--- START ---

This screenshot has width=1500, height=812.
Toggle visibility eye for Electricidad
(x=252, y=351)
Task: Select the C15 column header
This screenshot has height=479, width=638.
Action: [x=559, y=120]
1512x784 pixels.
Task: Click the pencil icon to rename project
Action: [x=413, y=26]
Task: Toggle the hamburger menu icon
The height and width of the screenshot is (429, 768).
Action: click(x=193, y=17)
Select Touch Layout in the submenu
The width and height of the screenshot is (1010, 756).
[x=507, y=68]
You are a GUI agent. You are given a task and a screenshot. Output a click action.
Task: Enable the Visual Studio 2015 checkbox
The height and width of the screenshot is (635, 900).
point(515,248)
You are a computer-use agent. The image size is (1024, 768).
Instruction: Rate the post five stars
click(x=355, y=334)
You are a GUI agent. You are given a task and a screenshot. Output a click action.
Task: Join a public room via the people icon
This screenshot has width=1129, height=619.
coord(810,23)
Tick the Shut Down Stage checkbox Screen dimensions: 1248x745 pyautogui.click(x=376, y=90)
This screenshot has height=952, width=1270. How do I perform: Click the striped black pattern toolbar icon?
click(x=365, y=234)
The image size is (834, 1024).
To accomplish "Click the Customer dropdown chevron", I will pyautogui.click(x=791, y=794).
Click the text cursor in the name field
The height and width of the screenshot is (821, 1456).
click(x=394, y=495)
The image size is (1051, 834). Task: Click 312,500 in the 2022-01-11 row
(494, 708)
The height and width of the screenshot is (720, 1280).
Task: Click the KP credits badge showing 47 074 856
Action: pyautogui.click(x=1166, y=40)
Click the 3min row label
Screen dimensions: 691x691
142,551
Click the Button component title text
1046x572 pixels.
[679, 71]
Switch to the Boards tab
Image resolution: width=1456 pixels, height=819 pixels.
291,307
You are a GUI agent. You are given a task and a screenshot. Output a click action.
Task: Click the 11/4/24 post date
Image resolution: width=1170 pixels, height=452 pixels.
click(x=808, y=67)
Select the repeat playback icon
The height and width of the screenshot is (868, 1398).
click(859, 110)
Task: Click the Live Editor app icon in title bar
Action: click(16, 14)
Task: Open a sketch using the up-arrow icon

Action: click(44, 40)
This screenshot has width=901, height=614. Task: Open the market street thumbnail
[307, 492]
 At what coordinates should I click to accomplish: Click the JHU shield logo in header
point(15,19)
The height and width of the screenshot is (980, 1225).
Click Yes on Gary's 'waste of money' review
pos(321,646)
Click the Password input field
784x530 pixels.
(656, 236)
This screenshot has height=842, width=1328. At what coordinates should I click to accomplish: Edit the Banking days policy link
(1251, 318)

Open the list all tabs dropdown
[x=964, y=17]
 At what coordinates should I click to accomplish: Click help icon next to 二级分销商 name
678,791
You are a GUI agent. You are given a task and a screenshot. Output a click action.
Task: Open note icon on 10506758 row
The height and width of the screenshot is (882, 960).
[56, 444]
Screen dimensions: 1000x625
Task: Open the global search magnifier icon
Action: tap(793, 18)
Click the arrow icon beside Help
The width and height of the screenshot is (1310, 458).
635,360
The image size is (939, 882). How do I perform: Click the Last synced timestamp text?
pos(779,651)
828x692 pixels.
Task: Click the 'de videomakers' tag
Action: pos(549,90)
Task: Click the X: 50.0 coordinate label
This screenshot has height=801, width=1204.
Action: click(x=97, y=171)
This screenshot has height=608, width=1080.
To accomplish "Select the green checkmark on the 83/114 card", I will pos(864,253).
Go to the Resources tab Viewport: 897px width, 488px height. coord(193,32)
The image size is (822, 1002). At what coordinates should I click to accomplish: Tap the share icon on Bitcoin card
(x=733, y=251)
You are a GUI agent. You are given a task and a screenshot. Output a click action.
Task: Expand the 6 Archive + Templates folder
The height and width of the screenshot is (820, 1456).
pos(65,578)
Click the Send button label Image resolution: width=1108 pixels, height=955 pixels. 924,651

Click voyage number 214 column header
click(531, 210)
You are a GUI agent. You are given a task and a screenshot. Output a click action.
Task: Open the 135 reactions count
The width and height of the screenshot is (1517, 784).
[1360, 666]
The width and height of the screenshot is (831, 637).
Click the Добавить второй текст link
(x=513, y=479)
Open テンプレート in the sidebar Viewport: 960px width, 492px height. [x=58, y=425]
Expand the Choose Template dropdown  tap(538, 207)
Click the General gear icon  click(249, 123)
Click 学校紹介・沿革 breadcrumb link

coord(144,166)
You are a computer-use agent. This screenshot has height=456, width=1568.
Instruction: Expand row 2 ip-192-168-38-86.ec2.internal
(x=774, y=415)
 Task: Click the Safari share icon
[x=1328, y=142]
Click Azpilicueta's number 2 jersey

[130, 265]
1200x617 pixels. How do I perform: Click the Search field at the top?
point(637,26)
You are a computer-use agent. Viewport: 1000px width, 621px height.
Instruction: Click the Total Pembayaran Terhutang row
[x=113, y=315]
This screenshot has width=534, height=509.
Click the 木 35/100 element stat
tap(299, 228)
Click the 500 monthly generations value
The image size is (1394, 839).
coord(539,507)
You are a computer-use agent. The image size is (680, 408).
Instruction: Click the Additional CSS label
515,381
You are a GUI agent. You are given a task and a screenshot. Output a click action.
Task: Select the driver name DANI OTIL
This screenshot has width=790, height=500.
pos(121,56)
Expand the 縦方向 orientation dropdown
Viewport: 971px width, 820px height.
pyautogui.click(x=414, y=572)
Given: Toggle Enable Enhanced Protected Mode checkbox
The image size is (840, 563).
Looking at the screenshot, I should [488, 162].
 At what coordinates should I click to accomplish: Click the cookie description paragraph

--- END ---

- [Problem details]: Among the entries, how many lines contain the word "will"? Give the number alone.

- [Task output]: 2